◆ **Exercise brief**: Only the lines below from the one containing "Given: Click the 重量(吨) column header" through the one containing "This screenshot has width=832, height=845." belong in the answer, repeated exactly and without pictures.

◆ **Recorded information**:
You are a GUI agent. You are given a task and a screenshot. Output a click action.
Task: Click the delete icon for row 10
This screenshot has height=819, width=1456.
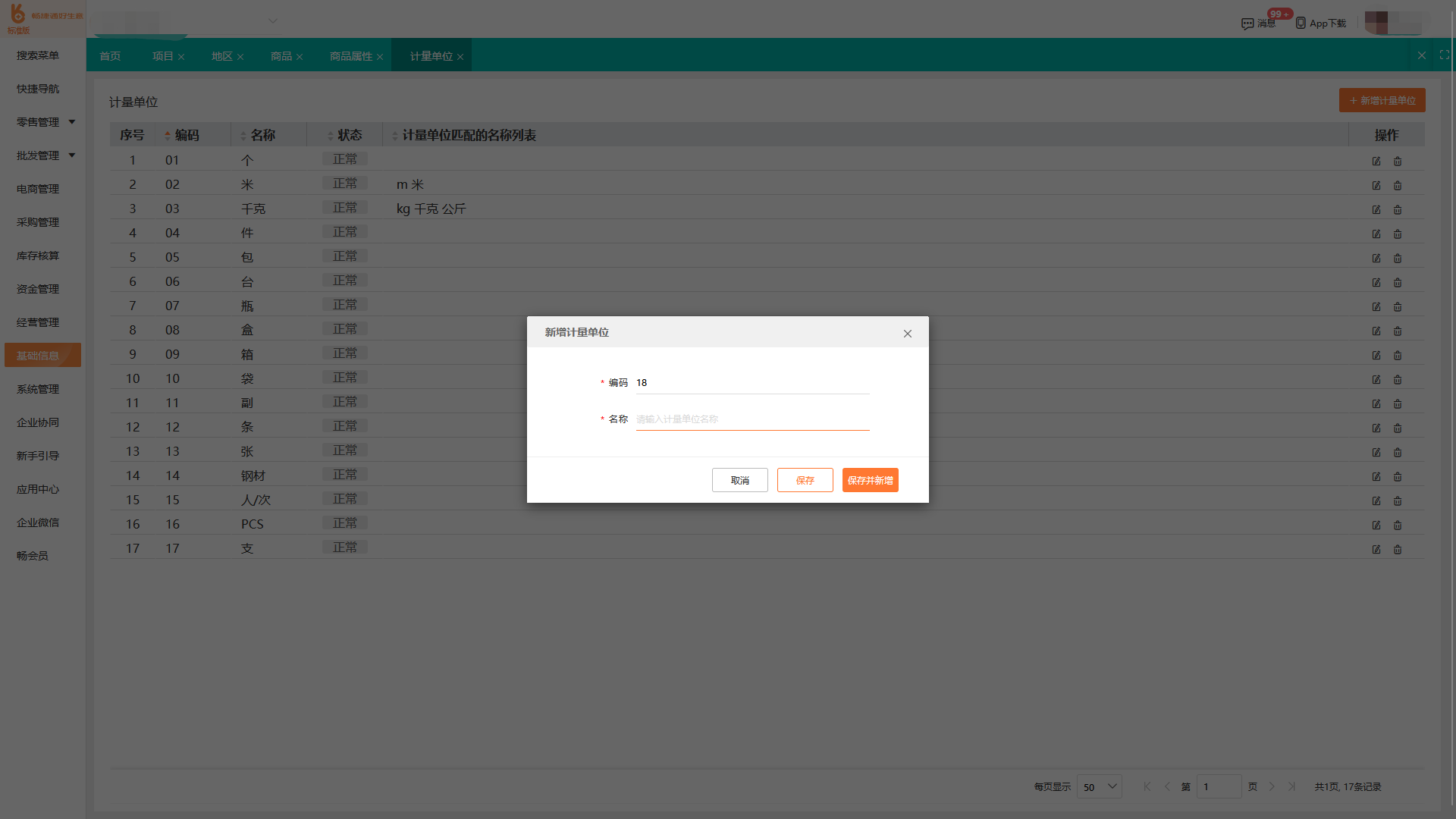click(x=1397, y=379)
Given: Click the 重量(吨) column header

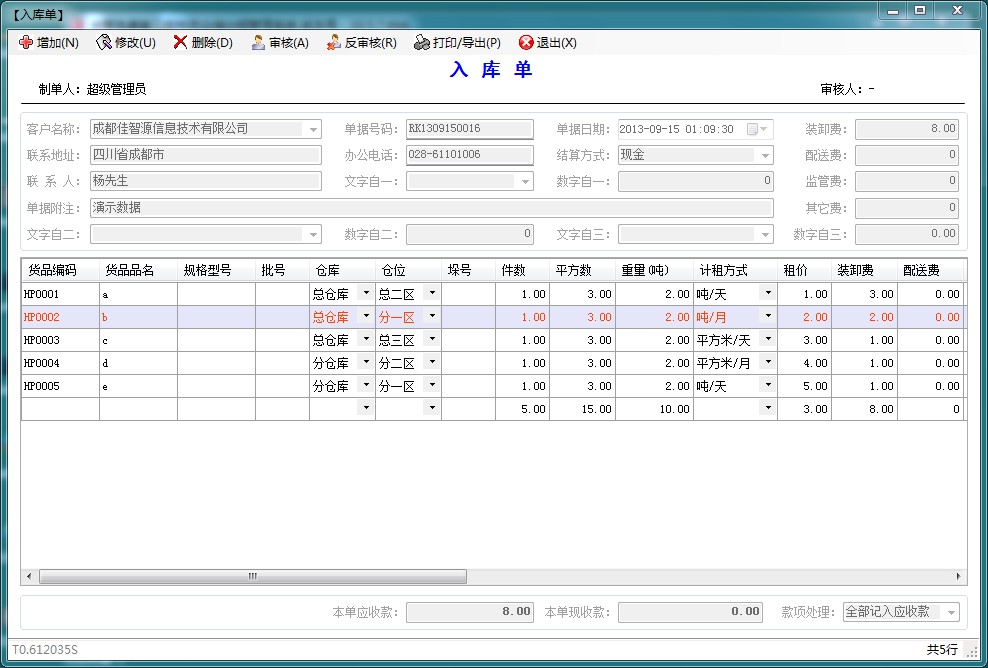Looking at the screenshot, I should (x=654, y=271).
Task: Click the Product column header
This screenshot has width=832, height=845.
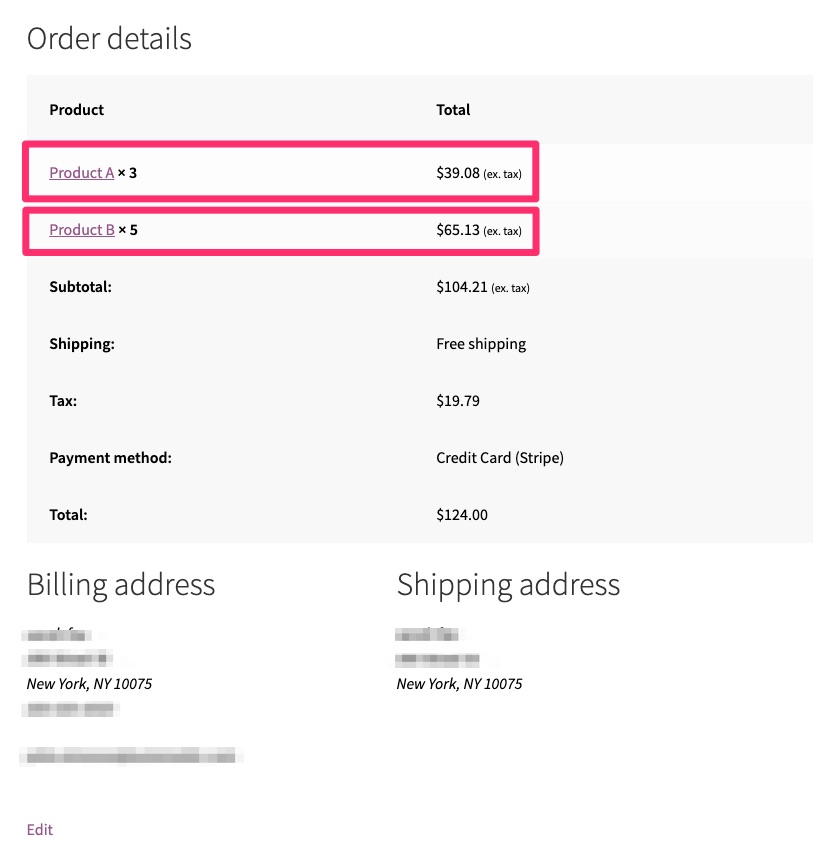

--

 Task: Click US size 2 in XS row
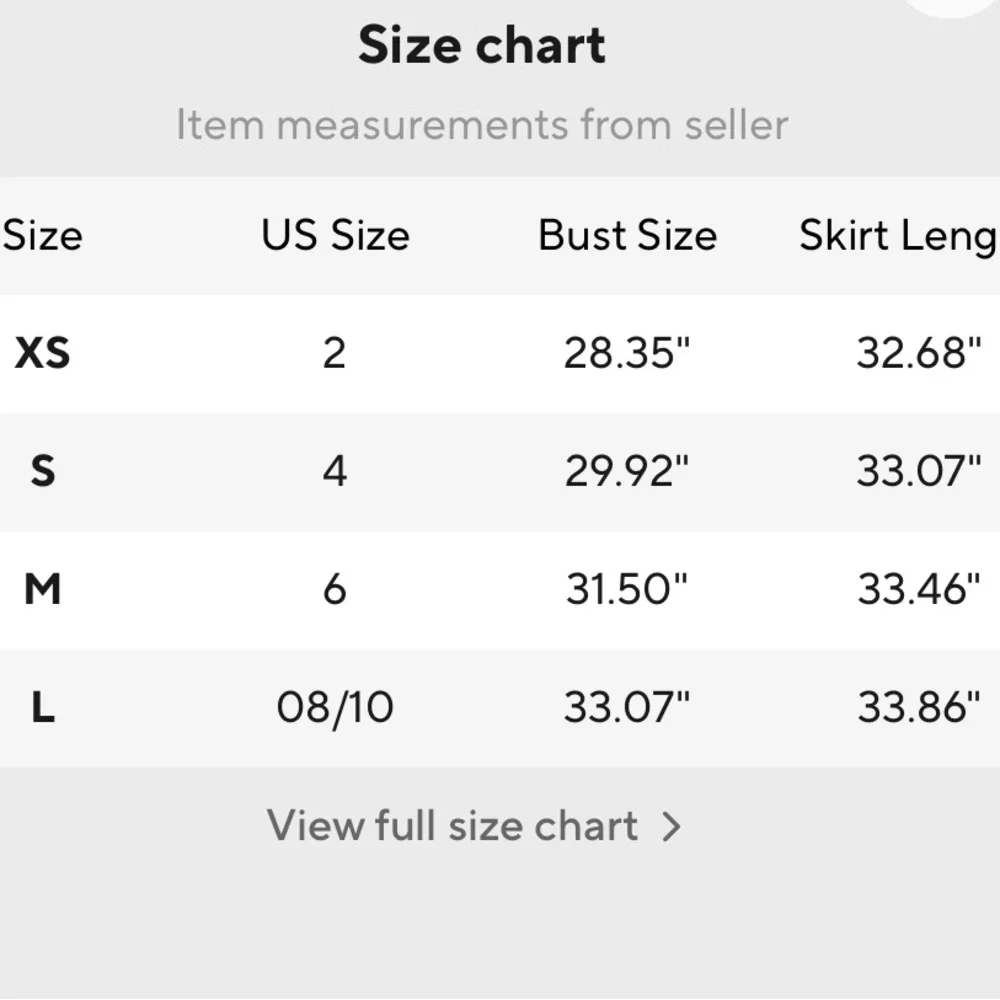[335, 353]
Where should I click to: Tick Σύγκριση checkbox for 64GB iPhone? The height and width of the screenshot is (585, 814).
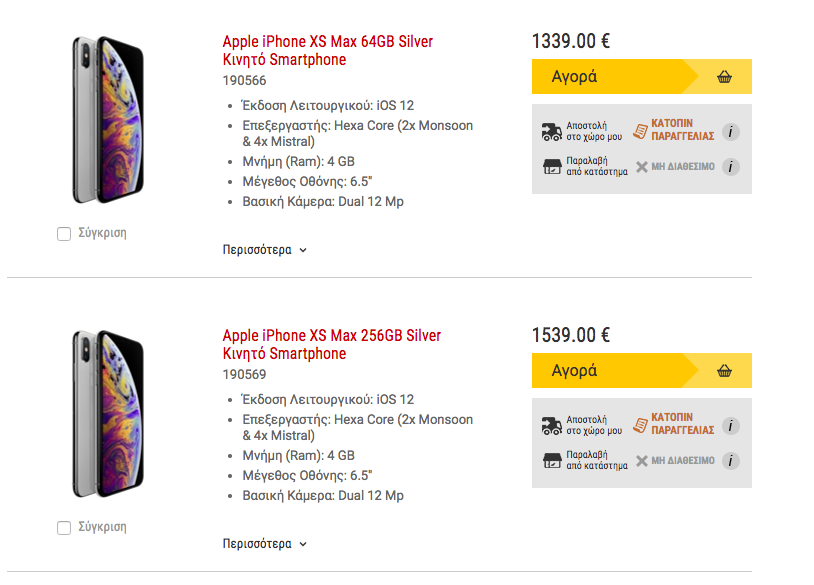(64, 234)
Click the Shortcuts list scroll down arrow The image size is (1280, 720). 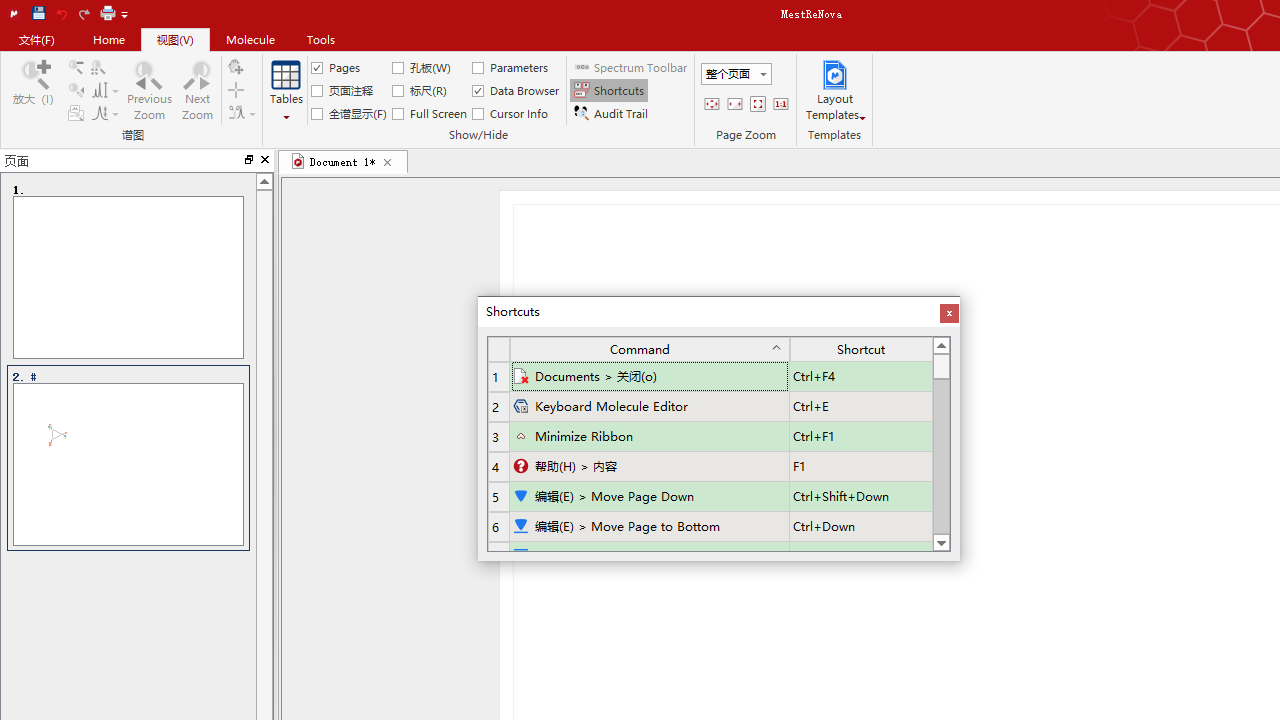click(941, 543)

...

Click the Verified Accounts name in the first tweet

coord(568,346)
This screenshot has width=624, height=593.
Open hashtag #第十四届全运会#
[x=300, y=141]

◆ **Your solution**:
Given: Click the 重量(吨) column header

Looking at the screenshot, I should (x=654, y=271).
Task: Click the Product column header
This screenshot has width=832, height=845.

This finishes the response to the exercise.